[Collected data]
────────────────────────────────────────
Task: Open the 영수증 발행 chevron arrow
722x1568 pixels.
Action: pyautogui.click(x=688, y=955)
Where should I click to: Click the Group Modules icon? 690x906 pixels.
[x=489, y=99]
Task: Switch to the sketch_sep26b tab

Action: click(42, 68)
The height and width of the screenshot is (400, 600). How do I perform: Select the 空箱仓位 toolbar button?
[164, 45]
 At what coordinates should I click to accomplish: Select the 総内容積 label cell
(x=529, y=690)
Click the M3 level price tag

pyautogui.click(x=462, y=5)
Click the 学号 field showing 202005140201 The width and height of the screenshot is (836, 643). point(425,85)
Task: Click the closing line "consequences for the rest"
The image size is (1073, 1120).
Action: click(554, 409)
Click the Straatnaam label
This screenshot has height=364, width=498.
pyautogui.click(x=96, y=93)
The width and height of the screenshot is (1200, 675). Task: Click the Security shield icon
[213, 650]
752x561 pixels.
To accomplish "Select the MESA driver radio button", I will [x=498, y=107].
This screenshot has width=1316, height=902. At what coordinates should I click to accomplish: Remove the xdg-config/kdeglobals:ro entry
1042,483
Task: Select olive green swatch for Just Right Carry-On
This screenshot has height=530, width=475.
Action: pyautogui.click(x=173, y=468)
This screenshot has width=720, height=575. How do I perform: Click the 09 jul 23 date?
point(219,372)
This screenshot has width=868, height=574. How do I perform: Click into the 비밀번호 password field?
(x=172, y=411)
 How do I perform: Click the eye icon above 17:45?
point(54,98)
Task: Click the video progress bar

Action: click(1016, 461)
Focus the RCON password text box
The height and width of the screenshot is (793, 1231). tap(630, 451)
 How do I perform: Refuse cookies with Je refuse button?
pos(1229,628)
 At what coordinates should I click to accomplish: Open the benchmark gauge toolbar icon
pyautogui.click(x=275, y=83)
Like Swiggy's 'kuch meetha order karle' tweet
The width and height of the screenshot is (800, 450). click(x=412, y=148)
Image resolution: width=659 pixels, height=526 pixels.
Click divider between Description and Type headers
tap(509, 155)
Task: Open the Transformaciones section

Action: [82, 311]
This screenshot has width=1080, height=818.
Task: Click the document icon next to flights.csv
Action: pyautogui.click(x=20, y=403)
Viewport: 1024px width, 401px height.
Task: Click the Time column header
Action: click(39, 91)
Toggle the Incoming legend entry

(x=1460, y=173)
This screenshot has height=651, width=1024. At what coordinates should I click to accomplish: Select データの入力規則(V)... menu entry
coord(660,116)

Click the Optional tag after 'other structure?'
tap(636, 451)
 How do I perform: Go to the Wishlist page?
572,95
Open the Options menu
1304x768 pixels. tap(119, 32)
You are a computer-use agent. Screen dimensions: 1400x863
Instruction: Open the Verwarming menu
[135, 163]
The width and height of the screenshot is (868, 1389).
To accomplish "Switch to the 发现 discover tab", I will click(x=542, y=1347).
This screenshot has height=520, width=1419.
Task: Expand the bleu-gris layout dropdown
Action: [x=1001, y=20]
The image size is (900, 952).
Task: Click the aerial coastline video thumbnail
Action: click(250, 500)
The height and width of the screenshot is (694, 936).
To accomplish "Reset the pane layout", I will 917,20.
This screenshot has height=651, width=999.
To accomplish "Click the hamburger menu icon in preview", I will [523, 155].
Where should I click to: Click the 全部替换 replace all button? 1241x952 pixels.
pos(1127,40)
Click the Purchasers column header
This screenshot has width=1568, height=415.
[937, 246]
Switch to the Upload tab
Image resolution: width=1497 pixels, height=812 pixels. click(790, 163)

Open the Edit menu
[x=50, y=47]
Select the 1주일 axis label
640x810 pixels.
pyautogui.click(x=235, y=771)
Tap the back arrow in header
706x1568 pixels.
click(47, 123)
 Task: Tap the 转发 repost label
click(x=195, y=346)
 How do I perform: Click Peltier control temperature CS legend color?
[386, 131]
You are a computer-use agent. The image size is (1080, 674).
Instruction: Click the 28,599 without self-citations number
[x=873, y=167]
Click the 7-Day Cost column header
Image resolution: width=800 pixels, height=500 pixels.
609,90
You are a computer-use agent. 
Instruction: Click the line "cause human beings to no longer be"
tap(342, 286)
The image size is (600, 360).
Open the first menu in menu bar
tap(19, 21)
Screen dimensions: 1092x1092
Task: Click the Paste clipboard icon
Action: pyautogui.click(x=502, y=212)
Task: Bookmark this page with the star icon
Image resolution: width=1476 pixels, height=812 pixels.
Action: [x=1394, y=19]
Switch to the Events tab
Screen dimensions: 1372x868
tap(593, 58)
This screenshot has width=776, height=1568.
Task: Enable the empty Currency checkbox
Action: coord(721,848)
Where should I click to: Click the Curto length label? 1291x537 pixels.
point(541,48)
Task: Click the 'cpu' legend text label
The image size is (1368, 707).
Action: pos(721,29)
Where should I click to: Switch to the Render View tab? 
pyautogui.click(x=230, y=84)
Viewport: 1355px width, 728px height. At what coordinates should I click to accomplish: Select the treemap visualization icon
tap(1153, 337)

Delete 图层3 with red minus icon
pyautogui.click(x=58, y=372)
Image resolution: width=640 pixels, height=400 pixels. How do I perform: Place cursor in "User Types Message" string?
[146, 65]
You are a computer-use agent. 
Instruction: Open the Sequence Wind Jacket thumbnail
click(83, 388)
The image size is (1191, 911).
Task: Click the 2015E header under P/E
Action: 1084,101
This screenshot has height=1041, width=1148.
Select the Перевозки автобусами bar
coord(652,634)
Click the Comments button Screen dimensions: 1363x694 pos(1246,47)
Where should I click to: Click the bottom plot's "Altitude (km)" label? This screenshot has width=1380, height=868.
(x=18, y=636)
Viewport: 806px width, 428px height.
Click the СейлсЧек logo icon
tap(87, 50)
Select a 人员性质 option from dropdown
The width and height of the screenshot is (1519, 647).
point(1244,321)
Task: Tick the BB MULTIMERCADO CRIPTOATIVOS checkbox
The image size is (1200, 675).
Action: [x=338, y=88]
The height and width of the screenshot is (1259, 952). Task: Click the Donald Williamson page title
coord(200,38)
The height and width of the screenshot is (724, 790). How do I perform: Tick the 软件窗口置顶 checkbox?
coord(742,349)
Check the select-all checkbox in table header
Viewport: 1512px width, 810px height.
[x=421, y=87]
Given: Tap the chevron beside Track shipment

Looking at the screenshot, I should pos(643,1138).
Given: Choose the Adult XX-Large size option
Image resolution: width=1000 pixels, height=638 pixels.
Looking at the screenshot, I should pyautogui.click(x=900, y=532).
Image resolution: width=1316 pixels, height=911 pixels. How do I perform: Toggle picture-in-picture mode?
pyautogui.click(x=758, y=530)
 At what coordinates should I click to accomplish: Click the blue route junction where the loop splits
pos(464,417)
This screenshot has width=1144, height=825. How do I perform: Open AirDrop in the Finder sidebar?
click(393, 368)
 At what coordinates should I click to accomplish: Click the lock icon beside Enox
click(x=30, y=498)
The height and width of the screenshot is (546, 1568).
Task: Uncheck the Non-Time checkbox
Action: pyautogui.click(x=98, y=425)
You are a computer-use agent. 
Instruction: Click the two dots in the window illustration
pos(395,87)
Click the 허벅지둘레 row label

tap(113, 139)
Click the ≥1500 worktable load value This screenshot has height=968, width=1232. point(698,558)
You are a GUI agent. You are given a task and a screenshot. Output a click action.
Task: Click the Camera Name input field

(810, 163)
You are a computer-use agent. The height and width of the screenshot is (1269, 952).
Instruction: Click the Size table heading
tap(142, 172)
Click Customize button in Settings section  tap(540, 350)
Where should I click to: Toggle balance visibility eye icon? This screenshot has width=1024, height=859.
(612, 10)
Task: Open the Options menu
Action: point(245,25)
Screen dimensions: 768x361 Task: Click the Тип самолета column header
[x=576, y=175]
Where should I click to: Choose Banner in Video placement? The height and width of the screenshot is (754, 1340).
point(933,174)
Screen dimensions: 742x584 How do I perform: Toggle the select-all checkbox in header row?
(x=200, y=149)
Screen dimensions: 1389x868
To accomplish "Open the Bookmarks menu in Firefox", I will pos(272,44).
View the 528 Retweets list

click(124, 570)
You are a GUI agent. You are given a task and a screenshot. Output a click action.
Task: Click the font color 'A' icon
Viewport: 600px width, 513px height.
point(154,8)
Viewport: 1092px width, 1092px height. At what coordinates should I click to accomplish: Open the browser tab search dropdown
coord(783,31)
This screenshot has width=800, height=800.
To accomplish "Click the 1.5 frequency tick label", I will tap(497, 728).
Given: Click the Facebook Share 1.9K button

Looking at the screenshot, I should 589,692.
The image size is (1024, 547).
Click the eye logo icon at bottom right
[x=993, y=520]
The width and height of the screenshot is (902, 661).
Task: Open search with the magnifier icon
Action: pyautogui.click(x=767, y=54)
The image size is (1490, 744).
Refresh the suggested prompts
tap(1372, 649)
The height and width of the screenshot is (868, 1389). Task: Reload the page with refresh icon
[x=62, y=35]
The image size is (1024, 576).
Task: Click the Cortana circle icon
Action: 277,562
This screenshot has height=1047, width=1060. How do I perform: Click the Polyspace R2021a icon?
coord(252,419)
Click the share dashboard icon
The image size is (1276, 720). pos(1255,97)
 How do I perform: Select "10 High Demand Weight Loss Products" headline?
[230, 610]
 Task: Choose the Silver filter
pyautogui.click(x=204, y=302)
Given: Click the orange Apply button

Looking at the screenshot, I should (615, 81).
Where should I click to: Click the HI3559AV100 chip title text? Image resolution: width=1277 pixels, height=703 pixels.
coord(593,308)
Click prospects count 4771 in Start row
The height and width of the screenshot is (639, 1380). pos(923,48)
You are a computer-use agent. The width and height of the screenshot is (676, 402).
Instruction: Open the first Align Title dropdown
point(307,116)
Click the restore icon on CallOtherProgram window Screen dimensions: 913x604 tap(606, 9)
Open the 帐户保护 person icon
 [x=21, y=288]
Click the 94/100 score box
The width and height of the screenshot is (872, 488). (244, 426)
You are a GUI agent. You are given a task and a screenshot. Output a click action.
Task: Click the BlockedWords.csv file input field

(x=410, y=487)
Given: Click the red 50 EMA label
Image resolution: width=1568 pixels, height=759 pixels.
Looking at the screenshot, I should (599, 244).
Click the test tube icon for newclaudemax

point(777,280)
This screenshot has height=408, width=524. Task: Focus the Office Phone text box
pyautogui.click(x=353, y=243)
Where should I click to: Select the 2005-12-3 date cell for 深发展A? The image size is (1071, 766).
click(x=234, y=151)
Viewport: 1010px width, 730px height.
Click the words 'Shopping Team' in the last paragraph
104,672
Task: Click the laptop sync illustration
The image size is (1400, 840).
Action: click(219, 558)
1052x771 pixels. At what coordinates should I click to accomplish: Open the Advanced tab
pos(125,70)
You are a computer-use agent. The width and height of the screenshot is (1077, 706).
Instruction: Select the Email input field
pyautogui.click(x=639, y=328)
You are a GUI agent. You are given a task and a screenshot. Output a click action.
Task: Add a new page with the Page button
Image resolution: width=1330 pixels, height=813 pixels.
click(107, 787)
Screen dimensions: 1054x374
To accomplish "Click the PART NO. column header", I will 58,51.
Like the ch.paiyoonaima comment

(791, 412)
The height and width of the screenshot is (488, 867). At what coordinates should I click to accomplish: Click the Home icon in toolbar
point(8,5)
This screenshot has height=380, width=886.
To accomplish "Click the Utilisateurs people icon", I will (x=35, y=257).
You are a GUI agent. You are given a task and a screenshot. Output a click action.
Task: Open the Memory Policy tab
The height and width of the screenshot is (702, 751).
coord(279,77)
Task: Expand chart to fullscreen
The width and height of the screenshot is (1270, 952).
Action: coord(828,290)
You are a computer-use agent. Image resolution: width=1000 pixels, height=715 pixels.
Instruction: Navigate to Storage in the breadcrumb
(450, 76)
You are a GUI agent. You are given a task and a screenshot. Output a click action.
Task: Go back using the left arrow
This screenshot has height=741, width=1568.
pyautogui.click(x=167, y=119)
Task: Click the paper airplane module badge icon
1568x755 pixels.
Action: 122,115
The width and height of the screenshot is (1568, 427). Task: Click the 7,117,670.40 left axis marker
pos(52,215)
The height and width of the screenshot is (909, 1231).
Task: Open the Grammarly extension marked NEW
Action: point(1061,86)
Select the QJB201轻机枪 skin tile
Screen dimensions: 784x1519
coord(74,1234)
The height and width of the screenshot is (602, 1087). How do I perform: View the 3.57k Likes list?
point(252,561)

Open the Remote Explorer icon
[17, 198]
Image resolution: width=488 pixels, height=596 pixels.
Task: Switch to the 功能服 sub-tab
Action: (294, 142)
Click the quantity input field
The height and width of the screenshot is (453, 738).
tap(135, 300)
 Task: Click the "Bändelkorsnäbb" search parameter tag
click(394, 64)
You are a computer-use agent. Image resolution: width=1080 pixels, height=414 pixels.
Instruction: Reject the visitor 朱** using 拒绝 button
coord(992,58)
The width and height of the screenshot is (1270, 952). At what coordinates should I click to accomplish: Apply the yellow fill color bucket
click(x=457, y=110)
────────────────────────────────────────
## EXERCISE PROMPT
From the entries above, collect every line with the string "computer" in it.

## REPLY
You are a computer-use agent. Screen dimensions: 1400x863
You are a computer-use agent. The image size is (1080, 674).
You are a computer-use agent. 
You are a computer-use agent. 
You are a computer-use agent. 
You are a computer-use agent. The height and width of the screenshot is (1269, 952).
You are a computer-use agent. The width and height of the screenshot is (676, 402).
You are a computer-use agent. The width and height of the screenshot is (1077, 706).
You are a computer-use agent. Image resolution: width=1000 pixels, height=715 pixels.
You are a computer-use agent. Image resolution: width=1080 pixels, height=414 pixels.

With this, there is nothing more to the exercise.